Anchoring Bias atau efek jangkar adalah kecenderungan seseorang mempercayai suatu informasi melebihi informasi lainnya, biasanya yang pertama kali didapat. Tidak hanya percaya, tapi juga bergantung pada informasi tersebut. Pada penelitian mereka di tahun 1974,  Amos Tversky dan Daniel Kaheman menanyakan ke beberapa orang berapa jumlah negara di Afrika yang tergabung dalam anggota PBB. Namun sebelum menjawab, mereka harus memutar roda undian berisi angka-angka dari 0-100 tapi telah diset untuk selalu berhenti pada angka 10 atau 65. Kemudian mereka ditanya berapa banyak negara di Afrika yang tergabung dalam PBB. Hasilnya, mereka yang mendapat angka 10, menjawab tidak jauh dari 10 yakni rata-rata 25%, sedangkan yang mendapat angka 65 menjawab tidak jauh-jauh juga dari 65, yakni rata-rata 45% negara Afrika yang masuk anggota PBB. Dari percobaan tersebut dapat terlihat efek jangkar menjangkiti para subjek. Layaknya jangkar, sekali diturunkan akan susah bergerak jauh dari tempat itu. Seperti para subjek pada percobaan tadi yang susah bergerak jauh dari informasi pertama yang didapat—angka pada roda. Padahal mana mungkin jumlah negara Afrika yang tergabung dalam PBB tergantung dari angka pada roda undian. Itulah anchoring bias.

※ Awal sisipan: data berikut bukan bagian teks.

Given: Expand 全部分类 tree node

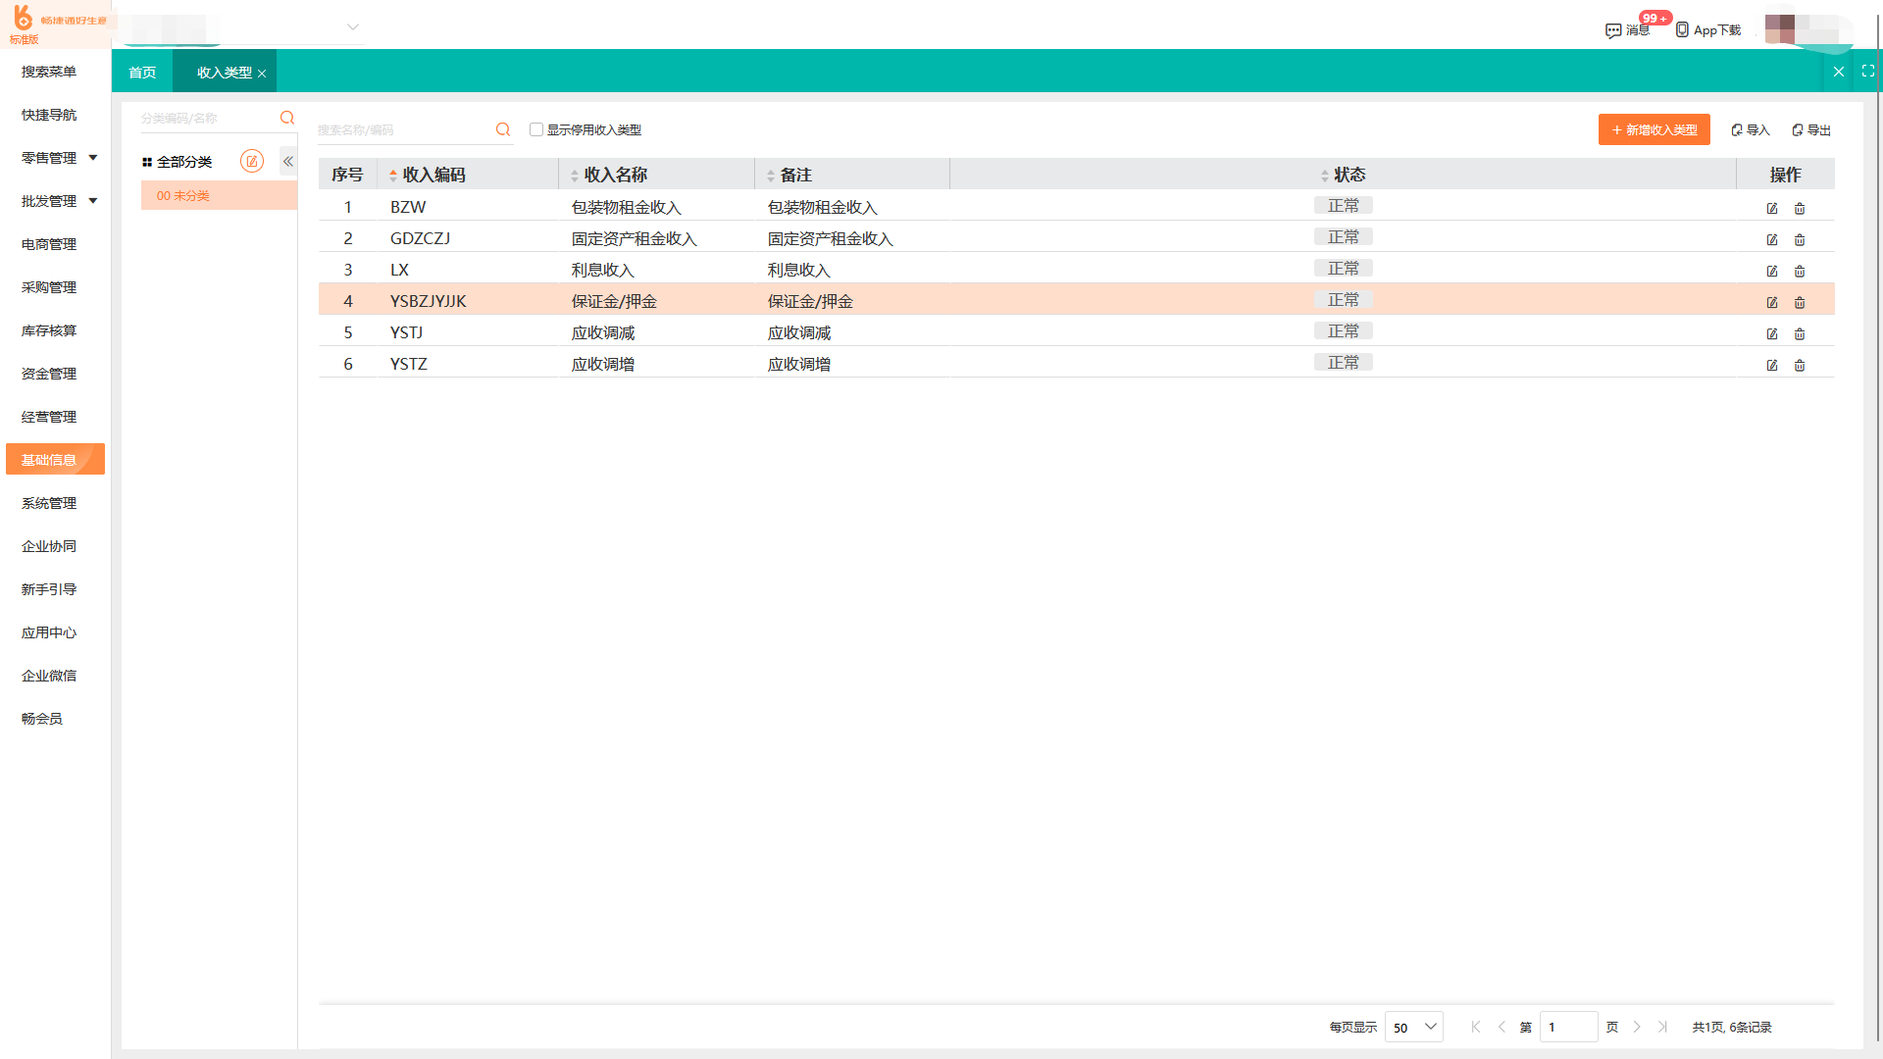Looking at the screenshot, I should (x=147, y=161).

Pada kehidupan sehari-hari kita juga sering menemui contoh-contoh anchoring bias ini, misalnya jika saya sangat menyukai Star Wars, lalu saya bertemu dengan seorang wanita yang cantik, menarik, baik, pintar, dan menyenangkan, tapi dia tidak suka dengan Star Wars, maka saya tidak suka padanya. Tidak peduli walaupun dia cantik, menarik, baik, pintar, dan menyenangkan bahkan asyik diajak ngobrol, keibuan, rajin menabung, dan pintar memasak sekalipun, saya tidak akan suka padanya. Seberapapun si wanita tersebut memiliki poin-poin positif, akan sulit “menyeret” penilaian saya terhadapnya karena “jangkar” saya sudah diturunkan pada “dia tidak suka Star Wars” titik. Sering kan menemui kasus seperti ini? Penilaian terhadap seseorang hanya didasarkan pada sikap dia pada satu hal tertentu, padahal dia memiliki aspek-aspek lain pada dirinya namun itu tidak dihiraukan dan tidak masuk penilaian.

Confirmation Bias

sumber: chainsawsuit.com

Bias yang satu ini juga sering terjadi dan disebut-sebut sebagai bias yang paling berbahaya. Confirmation Bias adalah kecenderungan seseorang untuk mencari-cari dan hanya melihat pada bukti yang mendukung kepercayaan awal mereka dan mengabaikan bukti yang berlawanan dengan kepercayaan awalnya tersebut. Misalnya karena saya tidak suka kepada wanita yang tidak suka dengan Star Wars tadi, saya menilainya buruk dan mulai mencari-cari kekurangannya. Saya mulai melihat bahwa dia kalau bicara terlalu cepat, kalau jalan terlalu lambat, dan di chat ketawanya “wkwkwkwk”, padahal kita tahu kalau si wanita ini juga memiliki kelebihan-kelebihan yakni dia cantik, menarik, baik, pintar, asik, keibuan, rajin menabung, pintar memasak, serta bersahaja. Tiga kekurangan-kekurangan tadi tentu saja sangat sepele dan kecil dibandingkan dengan kelebihan-kelebihan yang dimiliki si wanita tersebut, tapi karena saya sudah memiliki penilaian yang buruk di awal, saya hanya melihat—dan mencari—bukti-bukti yang mendukung penilaian awal saya bahwa dia tidak menarik (ngomong terlalu cepat, jalan terlalu lambat, ketawa wkwkwk) dan mengabaikan bukti-bukti yang menunjukkan sebaliknya, walaupun jumlahnya jauh lebih banyak dan lebih signifikan sekalipun.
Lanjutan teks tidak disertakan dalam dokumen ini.